Reputation: 85
I am new to regex and Python's urllib. I went through an online tutorial on web scraping and it had the following code. After studying up on regular expressions, it seemed to me that I could use (.+) instead of the (.+?) in my regex, but whoa was I wrong. I ended up printing way more html code than I wanted. I thought I was getting the hang of regex, but now I am confused. Please explain to me the difference between these two expressions and why it is grabbing so much html. Thanks!
ps. this is a starbucks stock quote scraper.
import urllib
import re
url = urllib.urlopen("http://finance.yahoo.com/q?s=SBUX")
htmltext = url.read()
regex = re.compile('<span id="yfs_l84_sbux">(.+?)</span>')

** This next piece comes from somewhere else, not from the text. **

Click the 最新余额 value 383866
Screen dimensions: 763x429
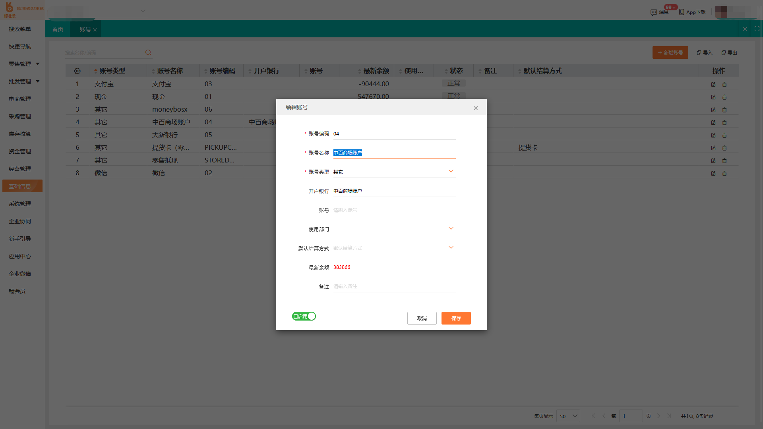(342, 267)
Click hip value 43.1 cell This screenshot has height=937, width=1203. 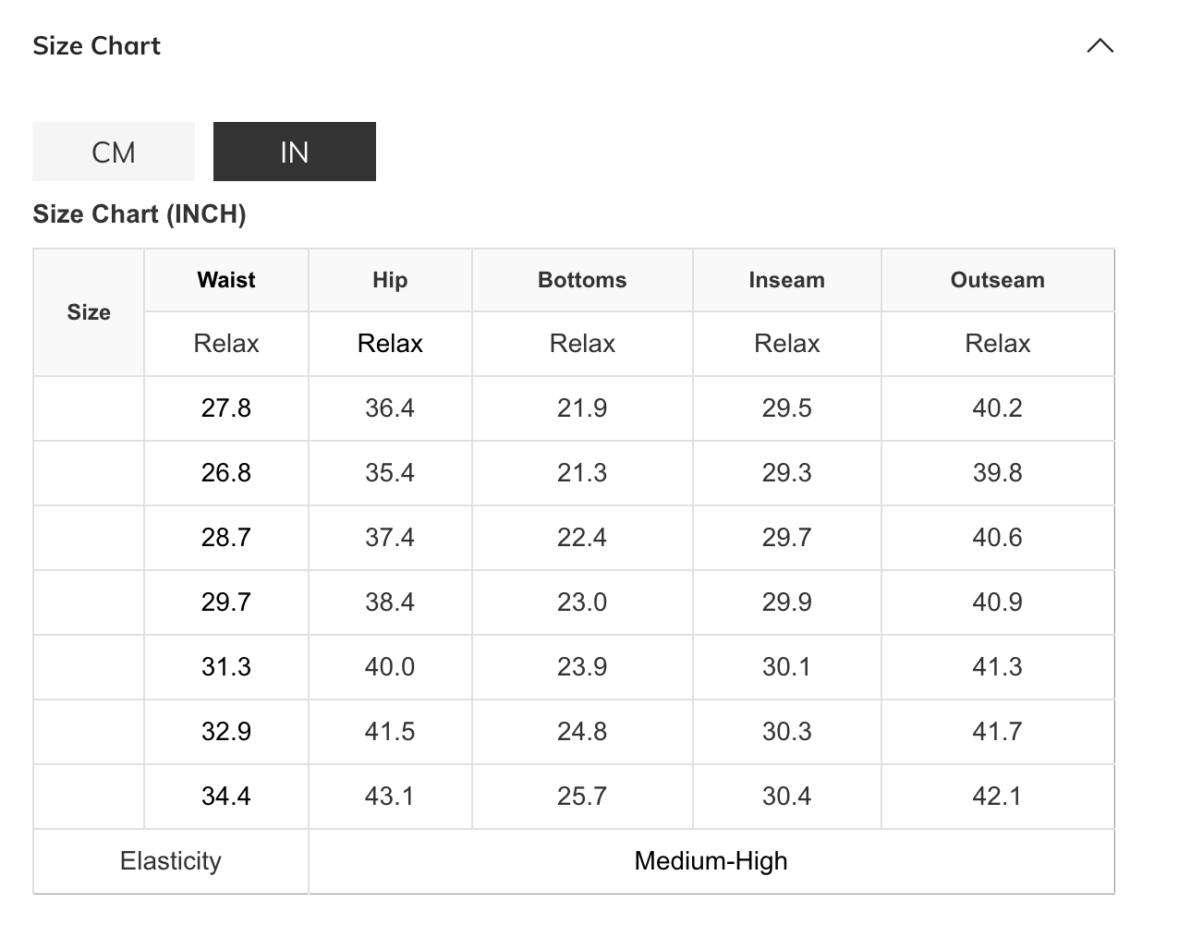point(390,797)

found = re.findall(regex, htmltext)
print found
Upvotes: 8
Views: 23070
Reputation: 44831
.+
is greedy -- it matches until it can't match any more and gives back only as much as needed.
.+?
is not -- it stops at the first opportunity.
Examples:
Assume you have this HTML:
<span id="yfs_l84_sbux">foo bar</span><span id="yfs_l84_sbux2">foo bar</span>
This regex matches the whole thing:
<span id="yfs_l84_sbux">(.+)<\/span>
It goes all the way to the end, then "gives back" one </span>
, but the rest of the regex matches that last </span>
, so the complete regex matches the entire HTML chunk.
But this regex stops at the first </span>
:
<span id="yfs_l84_sbux">(.+?)<\/span>
Upvotes: 11
Reputation: 11041
(.+)
is greedy. It takes what it can and gives back when needed.
(.+?)
is ungreedy. It takes as few as possible.
See:
delegate
[delegate] /^(.+)e/
[de]legate /^(.+?)e/
Also, comparing the "Regex debugger log" here and here will show you what the ungreedy modifier does more effectively.
Upvotes: 1
Reputation: 198324
?
is a non-greedy modifier. *
by default is a greedy repetition operator - it will gobble up everything it can; when modified by ?

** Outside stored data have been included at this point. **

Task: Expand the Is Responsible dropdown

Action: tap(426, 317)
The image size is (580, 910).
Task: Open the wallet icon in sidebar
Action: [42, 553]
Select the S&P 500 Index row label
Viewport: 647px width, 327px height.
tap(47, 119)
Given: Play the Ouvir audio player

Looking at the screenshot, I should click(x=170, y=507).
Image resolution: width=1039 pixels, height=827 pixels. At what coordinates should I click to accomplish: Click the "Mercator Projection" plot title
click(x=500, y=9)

it becomes non-greedy and will eat up only as much as will satisfy it.
Thus for
<span id="yfs_l84_sbux">want</span>text<span id="somethingelse">dontwant</span>
.*?</span>
will eat up want
, then hit </span>
- and this satisfies the regexp with minimal repetitions of .
, resulting in <span id="yfs_l84_sbux">want</span>
being the match. However, .*
will try to see if it can eat more - it will go and find the other </span>
, with .*?
matching want</span>text<span id="somethingelse">dontwant
, resulting in what you got - much more than you wanted.
Upvotes: 3